The reopened prosecution outcome is worth highlighting because the panel can do more than just send the case back. When the panel sees a path to allowance through a narrow claim adjustment, it can propose that amendment directly. This is one of the few situations in patent prosecution where the USPTO proactively suggests language that would resolve the dispute.

Appeal Brief Deadline After an Unfavorable Decision

If the panel decides the rejection should stand (outcome A), the clock for filing an appeal brief does not reset. Under 37 CFR 41.37, the appeal brief is due within two months from the date the Notice of Appeal was filed — not from the date of the panel’s decision.5United States Patent and Trademark Office. Manual of Patent Examining Procedure 1205 – Appeal Brief Because the pre-appeal review takes time, a chunk of that two-month window may have already elapsed by the time the decision arrives.

Extensions of time are available through a petition, but the extended deadline is still calculated from the original Notice of Appeal receipt date. Applicants who anticipate the panel may rule against them should start outlining their appeal brief in parallel rather than waiting for the decision. Missing the brief deadline forfeits the appeal entirely.

What to Do After an Unfavorable Decision

When the panel keeps the rejection in place, the applicant has several paths forward. Filing a full appeal brief with the Patent Trial and Appeal Board is the most direct option and carries no additional filing fee beyond the Notice of Appeal already paid.

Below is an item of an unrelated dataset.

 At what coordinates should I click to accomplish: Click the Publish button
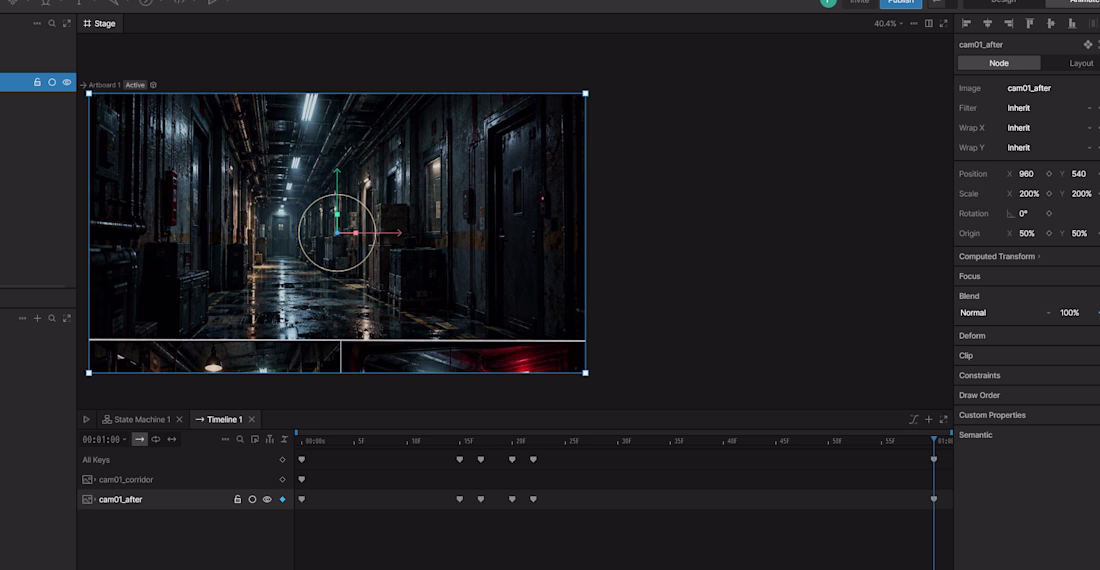[901, 3]
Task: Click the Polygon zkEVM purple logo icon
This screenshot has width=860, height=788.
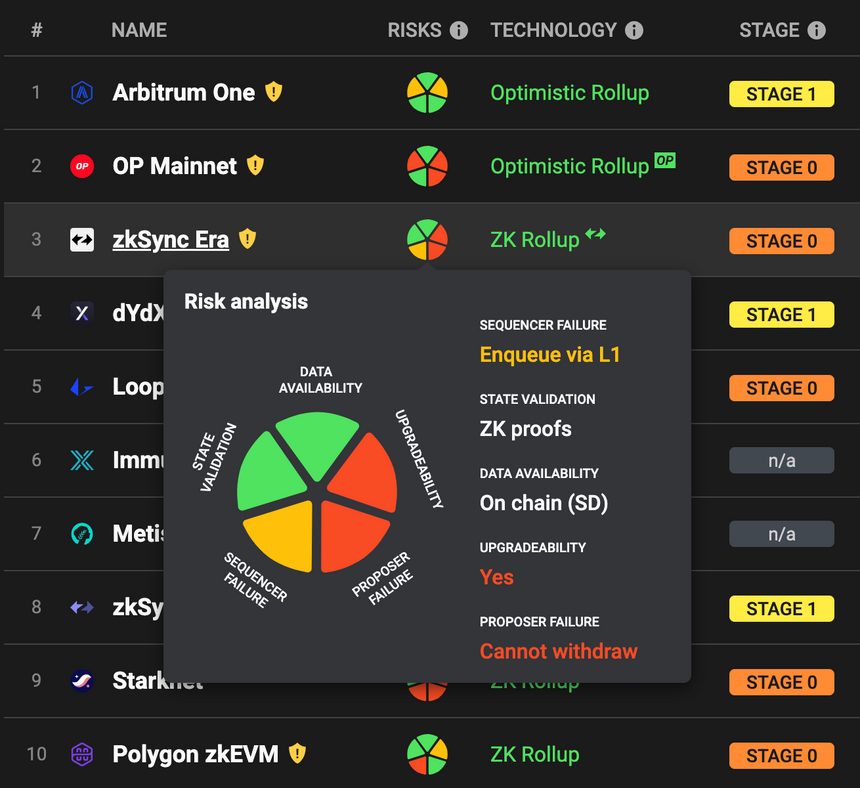Action: click(82, 754)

Alternatively, the applicant can file a Request for Continued Examination, which withdraws the application from appeal and reopens prosecution. An RCE lets you amend claims, submit new arguments, or introduce new evidence — none of which the pre-appeal process allows. The trade-off is cost: an RCE runs $1,500 for a large entity, $600 for a small entity, or $300 for a micro entity on the first request, and roughly double those amounts for a second or subsequent RCE.4United States Patent and Trademark Office. USPTO Fee Schedule

Requesting an examiner interview after an unfavorable pre-appeal decision is technically possible but uncommon. The MPEP permits one interview after final rejection up until the filing of an appeal brief, and some examiners or supervisory patent examiners are willing to have a brief conversation about narrowing the issues. Expectations should be measured — most practitioners report that these post-conference interviews rarely change the outcome.

When a Pre-Appeal Request Makes Sense

The pre-appeal brief request works best when the examiner made an identifiable, concrete mistake — misquoted a prior art passage, combined references in a way the references don’t support, or applied the wrong legal standard. Cases that turn on judgment calls about obviousness or claim scope are harder to win at this stage because the panel tends to give the examiner the benefit of the doubt on close questions.

Compared to filing an RCE, the pre-appeal request preserves your ability to appeal while costing nothing extra. An RCE restarts examination from scratch, which adds months and significant fees. Compared to jumping straight to a full appeal brief, the pre-appeal request is a low-effort screen that might resolve the case in weeks rather than the year or more a Board appeal typically takes. The downside is that an unfavorable decision eats into your two-month brief deadline without giving you anything new to work with.

For applicants who believe their case is strong on the existing record, the pre-appeal request is almost always worth filing. It costs nothing, takes minimal preparation time relative to a full brief, and occasionally catches errors that the examiner’s supervisor would have corrected if they had looked at the file sooner.